#### [Provided data]
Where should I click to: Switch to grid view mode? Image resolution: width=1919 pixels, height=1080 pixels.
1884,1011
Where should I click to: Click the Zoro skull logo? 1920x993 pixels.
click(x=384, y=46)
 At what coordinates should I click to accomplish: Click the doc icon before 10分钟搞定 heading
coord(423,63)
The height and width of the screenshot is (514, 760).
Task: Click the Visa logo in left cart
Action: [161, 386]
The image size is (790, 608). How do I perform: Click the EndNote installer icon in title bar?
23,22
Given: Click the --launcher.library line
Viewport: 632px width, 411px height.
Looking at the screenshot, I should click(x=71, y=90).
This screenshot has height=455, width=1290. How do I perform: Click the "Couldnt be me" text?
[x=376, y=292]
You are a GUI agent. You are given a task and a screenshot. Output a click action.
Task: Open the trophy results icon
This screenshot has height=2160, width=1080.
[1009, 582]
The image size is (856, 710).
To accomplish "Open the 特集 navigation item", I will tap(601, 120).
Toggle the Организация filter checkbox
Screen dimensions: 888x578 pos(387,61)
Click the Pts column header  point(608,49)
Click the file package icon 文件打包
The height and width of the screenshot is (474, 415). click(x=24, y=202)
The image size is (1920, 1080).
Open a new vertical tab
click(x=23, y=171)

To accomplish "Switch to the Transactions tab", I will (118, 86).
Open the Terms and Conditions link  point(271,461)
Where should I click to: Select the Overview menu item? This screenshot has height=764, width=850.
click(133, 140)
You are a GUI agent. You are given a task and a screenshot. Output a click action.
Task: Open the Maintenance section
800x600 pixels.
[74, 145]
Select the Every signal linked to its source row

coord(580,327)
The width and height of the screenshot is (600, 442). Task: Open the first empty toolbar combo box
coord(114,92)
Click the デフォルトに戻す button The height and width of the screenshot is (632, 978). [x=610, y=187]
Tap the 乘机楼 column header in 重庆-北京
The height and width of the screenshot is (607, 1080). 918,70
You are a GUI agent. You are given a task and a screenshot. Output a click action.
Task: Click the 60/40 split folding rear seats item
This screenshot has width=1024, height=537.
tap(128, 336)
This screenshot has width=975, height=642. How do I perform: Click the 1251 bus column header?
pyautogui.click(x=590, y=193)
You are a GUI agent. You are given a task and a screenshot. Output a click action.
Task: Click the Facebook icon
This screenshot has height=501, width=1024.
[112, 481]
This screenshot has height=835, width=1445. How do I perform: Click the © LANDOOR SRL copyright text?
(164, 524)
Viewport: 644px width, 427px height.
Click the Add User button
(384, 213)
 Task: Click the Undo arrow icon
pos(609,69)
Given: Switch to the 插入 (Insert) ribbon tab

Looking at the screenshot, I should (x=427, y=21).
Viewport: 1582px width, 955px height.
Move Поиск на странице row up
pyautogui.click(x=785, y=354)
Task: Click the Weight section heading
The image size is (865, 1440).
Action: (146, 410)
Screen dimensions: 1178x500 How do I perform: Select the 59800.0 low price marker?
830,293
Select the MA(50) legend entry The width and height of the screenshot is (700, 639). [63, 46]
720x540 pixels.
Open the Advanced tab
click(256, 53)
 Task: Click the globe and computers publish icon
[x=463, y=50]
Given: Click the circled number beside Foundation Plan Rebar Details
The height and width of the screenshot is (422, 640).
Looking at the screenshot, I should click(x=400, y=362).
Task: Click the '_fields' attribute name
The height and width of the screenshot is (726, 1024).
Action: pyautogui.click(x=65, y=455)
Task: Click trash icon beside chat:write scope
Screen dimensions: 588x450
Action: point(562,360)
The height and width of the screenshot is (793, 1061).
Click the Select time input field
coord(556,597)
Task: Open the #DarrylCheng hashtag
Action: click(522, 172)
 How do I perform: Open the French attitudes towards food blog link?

#### [Task to complete]
Could you output the records in full, exactly as written?

#### [Response]
Where should I click to: Switch to grid view mode? Image resolution: width=1919 pixels, height=1080 pixels.
1884,1011
Where should I click to: Click the Zoro skull logo? 1920x993 pixels.
click(x=384, y=46)
 At what coordinates should I click to accomplish: Click the doc icon before 10分钟搞定 heading
coord(423,63)
The height and width of the screenshot is (514, 760).
Task: Click the Visa logo in left cart
Action: [161, 386]
The image size is (790, 608). How do I perform: Click the EndNote installer icon in title bar?
23,22
Given: Click the --launcher.library line
Viewport: 632px width, 411px height.
Looking at the screenshot, I should click(x=71, y=90).
This screenshot has height=455, width=1290. How do I perform: Click the "Couldnt be me" text?
[x=376, y=292]
You are a GUI agent. You are given a task and a screenshot. Output a click action.
Task: Open the trophy results icon
This screenshot has height=2160, width=1080.
[1009, 582]
The image size is (856, 710).
To accomplish "Open the 特集 navigation item", I will tap(601, 120).
Toggle the Организация filter checkbox
Screen dimensions: 888x578 pos(387,61)
Click the Pts column header  point(608,49)
Click the file package icon 文件打包
The height and width of the screenshot is (474, 415). click(x=24, y=202)
The image size is (1920, 1080).
Open a new vertical tab
click(x=23, y=171)

To accomplish "Switch to the Transactions tab", I will (118, 86).
Open the Terms and Conditions link  point(271,461)
Where should I click to: Select the Overview menu item? This screenshot has height=764, width=850.
click(133, 140)
You are a GUI agent. You are given a task and a screenshot. Output a click action.
Task: Open the Maintenance section
800x600 pixels.
[74, 145]
Select the Every signal linked to its source row

coord(580,327)
The width and height of the screenshot is (600, 442). Task: Open the first empty toolbar combo box
coord(114,92)
Click the デフォルトに戻す button The height and width of the screenshot is (632, 978). [x=610, y=187]
Tap the 乘机楼 column header in 重庆-北京
The height and width of the screenshot is (607, 1080). 918,70
You are a GUI agent. You are given a task and a screenshot. Output a click action.
Task: Click the 60/40 split folding rear seats item
This screenshot has width=1024, height=537.
tap(128, 336)
This screenshot has width=975, height=642. How do I perform: Click the 1251 bus column header?
pyautogui.click(x=590, y=193)
You are a GUI agent. You are given a task and a screenshot. Output a click action.
Task: Click the Facebook icon
This screenshot has height=501, width=1024.
[112, 481]
This screenshot has height=835, width=1445. How do I perform: Click the © LANDOOR SRL copyright text?
(164, 524)
Viewport: 644px width, 427px height.
Click the Add User button
(384, 213)
 Task: Click the Undo arrow icon
pos(609,69)
Given: Switch to the 插入 (Insert) ribbon tab

Looking at the screenshot, I should (x=427, y=21).
Viewport: 1582px width, 955px height.
Move Поиск на странице row up
pyautogui.click(x=785, y=354)
Task: Click the Weight section heading
The image size is (865, 1440).
Action: (146, 410)
Screen dimensions: 1178x500 How do I perform: Select the 59800.0 low price marker?
830,293
Select the MA(50) legend entry The width and height of the screenshot is (700, 639). [63, 46]
720x540 pixels.
Open the Advanced tab
click(256, 53)
 Task: Click the globe and computers publish icon
[x=463, y=50]
Given: Click the circled number beside Foundation Plan Rebar Details
The height and width of the screenshot is (422, 640).
Looking at the screenshot, I should click(x=400, y=362).
Task: Click the '_fields' attribute name
The height and width of the screenshot is (726, 1024).
Action: pyautogui.click(x=65, y=455)
Task: Click trash icon beside chat:write scope
Screen dimensions: 588x450
Action: point(562,360)
The height and width of the screenshot is (793, 1061).
Click the Select time input field
coord(556,597)
Task: Open the #DarrylCheng hashtag
Action: click(522, 172)
 How do I perform: Open the French attitudes towards food blog link?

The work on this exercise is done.